Required work: Your task is to work out how many lines in the data that follows hold "input" and to state that number alone.

######

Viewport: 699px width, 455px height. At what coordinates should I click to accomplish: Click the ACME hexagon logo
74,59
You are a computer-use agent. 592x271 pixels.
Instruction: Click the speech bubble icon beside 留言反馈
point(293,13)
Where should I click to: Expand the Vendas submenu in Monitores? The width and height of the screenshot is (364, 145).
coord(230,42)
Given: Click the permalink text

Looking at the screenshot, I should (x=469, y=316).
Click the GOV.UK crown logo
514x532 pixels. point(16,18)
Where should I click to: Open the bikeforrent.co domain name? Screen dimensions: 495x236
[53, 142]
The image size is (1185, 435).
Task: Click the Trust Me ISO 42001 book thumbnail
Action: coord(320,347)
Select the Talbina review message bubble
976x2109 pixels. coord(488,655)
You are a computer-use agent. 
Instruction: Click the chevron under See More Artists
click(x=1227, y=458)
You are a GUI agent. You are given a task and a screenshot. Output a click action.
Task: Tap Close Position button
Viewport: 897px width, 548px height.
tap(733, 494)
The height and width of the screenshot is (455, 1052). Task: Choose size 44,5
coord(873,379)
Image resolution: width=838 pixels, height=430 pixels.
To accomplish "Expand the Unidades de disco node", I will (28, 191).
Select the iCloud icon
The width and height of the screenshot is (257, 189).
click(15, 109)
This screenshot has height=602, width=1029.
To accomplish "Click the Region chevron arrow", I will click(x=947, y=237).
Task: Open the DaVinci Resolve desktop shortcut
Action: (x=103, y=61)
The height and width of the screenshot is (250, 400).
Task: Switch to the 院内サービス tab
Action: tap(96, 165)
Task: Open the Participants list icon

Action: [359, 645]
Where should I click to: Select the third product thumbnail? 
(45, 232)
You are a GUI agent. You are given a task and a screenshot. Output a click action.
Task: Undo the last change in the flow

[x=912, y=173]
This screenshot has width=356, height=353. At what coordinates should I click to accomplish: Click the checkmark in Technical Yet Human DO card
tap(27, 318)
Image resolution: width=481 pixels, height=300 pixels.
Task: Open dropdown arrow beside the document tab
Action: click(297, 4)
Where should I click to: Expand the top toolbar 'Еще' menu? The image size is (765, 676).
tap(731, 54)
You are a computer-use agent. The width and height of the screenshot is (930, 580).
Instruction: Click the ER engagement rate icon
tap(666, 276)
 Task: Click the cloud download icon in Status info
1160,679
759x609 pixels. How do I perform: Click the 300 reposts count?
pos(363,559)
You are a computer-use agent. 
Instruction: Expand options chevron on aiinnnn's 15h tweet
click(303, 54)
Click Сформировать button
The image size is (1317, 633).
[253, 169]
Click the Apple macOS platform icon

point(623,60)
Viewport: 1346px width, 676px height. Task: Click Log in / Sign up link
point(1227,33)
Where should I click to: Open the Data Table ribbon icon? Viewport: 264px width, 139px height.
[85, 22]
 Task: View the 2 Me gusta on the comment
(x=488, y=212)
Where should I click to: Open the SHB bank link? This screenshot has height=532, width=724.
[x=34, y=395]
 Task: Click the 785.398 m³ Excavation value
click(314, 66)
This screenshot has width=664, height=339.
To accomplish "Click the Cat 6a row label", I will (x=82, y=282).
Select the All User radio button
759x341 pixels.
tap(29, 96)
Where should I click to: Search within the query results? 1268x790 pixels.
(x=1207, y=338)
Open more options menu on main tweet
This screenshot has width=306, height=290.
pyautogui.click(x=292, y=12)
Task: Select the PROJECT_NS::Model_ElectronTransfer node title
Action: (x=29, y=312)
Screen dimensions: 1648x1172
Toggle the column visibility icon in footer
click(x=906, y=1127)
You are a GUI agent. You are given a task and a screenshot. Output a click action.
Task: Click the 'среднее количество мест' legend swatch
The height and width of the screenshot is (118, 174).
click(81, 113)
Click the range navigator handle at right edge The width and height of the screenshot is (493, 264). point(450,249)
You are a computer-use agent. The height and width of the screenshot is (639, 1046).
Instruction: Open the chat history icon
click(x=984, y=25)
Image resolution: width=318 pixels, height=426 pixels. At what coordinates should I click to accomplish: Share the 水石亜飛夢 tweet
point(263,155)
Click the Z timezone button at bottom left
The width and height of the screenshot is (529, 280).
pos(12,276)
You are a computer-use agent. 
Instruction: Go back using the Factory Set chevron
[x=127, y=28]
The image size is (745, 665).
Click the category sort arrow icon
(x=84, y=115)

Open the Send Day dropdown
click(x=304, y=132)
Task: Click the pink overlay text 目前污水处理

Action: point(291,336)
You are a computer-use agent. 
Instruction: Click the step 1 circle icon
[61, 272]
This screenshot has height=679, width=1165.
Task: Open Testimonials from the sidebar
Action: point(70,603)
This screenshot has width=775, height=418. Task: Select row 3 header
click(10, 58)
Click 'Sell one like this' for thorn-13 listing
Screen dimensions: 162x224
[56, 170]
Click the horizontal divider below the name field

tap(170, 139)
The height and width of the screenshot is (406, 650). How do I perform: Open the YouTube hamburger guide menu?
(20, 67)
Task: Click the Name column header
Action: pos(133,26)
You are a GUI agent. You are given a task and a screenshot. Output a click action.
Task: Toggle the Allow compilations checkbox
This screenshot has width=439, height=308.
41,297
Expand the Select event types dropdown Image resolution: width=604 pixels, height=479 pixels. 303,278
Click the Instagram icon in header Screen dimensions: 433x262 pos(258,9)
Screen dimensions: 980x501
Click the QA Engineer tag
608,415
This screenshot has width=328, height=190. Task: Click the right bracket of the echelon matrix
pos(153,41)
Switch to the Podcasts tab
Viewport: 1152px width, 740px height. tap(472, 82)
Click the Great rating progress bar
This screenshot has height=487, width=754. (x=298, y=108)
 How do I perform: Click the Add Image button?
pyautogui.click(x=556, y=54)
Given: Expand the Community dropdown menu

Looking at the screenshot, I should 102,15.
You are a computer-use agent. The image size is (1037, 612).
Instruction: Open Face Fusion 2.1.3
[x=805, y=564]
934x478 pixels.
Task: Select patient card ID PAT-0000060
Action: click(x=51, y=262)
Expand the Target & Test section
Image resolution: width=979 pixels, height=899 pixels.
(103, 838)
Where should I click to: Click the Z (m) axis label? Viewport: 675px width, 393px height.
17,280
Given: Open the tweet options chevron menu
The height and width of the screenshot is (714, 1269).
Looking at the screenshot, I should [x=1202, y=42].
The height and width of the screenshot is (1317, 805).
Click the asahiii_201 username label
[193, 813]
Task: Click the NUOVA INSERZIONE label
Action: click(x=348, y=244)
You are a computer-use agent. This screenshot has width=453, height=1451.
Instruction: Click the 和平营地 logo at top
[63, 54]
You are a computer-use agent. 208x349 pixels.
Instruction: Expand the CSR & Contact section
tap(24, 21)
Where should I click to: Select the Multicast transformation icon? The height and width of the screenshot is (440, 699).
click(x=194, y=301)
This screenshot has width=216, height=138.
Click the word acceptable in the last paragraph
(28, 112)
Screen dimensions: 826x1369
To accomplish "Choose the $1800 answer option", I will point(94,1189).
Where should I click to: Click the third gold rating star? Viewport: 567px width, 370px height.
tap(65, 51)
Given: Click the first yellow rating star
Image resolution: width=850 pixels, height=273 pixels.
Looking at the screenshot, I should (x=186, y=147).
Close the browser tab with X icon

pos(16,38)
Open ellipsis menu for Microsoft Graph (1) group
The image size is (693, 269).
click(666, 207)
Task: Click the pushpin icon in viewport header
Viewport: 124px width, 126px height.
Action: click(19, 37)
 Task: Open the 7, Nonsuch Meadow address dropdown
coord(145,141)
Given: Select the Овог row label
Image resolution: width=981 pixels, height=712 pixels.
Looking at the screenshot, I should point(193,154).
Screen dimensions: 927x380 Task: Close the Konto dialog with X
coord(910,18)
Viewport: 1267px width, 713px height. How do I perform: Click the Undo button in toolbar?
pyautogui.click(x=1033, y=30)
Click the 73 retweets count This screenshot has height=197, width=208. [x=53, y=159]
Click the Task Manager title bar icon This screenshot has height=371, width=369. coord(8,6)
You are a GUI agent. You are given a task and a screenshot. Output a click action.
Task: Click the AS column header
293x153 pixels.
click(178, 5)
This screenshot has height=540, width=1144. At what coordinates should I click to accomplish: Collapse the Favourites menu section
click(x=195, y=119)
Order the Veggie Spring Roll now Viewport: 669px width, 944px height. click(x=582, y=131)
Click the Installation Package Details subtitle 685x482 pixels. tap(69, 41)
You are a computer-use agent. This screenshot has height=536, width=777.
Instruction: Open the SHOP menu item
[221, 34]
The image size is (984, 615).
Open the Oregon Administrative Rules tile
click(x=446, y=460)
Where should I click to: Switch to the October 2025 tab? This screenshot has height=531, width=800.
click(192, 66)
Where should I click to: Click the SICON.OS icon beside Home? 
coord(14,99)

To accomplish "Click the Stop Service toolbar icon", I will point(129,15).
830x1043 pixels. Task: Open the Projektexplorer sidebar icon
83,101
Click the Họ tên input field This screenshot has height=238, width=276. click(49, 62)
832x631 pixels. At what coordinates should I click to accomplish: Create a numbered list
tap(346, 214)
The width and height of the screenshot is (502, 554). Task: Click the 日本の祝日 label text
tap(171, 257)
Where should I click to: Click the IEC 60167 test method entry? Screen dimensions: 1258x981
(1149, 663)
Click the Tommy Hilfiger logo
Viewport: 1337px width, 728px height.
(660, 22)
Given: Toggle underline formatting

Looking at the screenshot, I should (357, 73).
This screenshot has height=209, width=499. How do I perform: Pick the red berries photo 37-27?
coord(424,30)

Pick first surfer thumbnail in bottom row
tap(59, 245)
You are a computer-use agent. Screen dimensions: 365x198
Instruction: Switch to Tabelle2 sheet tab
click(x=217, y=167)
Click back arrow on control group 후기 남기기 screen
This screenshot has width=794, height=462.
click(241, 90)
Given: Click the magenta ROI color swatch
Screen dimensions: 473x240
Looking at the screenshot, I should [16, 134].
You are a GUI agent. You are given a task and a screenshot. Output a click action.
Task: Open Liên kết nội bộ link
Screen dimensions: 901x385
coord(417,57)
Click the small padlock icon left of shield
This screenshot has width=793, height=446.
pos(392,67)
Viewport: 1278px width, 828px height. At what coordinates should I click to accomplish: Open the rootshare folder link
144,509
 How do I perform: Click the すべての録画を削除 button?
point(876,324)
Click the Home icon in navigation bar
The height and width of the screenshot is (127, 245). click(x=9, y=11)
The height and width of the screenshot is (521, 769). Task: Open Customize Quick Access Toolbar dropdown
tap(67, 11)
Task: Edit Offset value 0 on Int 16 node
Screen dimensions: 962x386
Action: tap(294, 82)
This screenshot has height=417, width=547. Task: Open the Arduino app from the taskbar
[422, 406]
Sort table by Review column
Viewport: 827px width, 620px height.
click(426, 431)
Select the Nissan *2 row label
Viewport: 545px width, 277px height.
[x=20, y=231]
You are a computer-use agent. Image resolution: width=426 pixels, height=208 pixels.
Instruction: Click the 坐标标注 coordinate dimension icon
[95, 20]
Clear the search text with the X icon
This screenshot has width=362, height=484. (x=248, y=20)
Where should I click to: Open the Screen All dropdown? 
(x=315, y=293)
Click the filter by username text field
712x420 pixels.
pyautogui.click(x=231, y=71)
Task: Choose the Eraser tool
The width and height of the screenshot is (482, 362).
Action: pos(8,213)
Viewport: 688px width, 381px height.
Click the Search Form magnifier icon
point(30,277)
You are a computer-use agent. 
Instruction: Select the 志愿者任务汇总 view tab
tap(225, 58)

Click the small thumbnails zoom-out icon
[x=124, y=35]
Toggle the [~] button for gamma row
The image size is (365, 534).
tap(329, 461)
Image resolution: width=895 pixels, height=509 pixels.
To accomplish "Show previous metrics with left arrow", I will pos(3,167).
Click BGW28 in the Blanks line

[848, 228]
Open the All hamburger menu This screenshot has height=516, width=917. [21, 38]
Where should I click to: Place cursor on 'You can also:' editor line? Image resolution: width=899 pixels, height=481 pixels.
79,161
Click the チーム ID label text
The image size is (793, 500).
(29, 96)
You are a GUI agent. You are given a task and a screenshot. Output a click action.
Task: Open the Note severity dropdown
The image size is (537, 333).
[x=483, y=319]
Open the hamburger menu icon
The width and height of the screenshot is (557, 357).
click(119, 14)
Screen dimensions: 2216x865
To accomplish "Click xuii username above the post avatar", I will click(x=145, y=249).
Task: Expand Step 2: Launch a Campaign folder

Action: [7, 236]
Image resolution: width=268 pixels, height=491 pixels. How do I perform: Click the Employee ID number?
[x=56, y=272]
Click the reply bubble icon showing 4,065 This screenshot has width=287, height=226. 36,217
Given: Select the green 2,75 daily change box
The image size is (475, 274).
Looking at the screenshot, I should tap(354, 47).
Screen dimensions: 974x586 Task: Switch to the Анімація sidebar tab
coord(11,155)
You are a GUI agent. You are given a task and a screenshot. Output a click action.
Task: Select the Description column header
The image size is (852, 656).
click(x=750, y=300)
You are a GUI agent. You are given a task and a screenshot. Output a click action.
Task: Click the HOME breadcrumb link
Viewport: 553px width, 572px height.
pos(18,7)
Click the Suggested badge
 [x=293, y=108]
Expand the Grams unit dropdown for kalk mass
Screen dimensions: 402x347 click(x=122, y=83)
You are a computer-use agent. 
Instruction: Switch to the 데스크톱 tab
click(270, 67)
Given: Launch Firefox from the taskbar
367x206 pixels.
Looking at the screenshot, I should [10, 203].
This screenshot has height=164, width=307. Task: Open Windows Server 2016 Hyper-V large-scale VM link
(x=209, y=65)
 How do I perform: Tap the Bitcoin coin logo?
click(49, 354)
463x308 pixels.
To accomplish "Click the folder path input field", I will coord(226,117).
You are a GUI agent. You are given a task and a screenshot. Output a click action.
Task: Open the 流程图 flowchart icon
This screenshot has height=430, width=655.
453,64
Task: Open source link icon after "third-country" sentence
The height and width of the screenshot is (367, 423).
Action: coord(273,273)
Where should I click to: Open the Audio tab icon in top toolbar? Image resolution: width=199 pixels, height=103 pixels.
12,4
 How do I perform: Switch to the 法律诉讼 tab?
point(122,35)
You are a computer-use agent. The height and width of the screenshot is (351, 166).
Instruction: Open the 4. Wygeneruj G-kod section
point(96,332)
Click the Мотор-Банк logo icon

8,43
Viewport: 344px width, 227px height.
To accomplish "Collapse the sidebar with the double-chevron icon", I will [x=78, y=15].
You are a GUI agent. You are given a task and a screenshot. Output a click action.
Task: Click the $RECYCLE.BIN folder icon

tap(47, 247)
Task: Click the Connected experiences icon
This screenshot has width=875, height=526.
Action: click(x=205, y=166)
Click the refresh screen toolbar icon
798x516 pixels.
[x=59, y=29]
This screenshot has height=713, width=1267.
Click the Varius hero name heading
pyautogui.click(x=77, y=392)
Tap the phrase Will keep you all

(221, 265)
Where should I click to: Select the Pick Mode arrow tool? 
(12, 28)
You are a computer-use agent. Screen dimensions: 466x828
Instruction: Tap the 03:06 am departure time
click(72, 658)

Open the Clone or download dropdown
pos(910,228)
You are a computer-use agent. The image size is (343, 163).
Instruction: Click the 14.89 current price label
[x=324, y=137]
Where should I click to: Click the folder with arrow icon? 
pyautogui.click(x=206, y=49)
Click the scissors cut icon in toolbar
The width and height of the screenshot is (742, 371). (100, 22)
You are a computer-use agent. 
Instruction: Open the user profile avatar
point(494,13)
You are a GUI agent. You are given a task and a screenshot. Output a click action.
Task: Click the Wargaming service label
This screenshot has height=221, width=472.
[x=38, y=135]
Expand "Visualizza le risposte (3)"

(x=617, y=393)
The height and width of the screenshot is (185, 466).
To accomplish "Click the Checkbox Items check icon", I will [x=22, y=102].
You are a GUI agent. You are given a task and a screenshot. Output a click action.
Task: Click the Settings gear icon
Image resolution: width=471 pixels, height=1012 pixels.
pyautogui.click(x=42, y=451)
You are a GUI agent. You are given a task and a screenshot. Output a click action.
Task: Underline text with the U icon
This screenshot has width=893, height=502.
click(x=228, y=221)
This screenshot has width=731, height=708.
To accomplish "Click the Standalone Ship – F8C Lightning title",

######

Result of this exercise: 2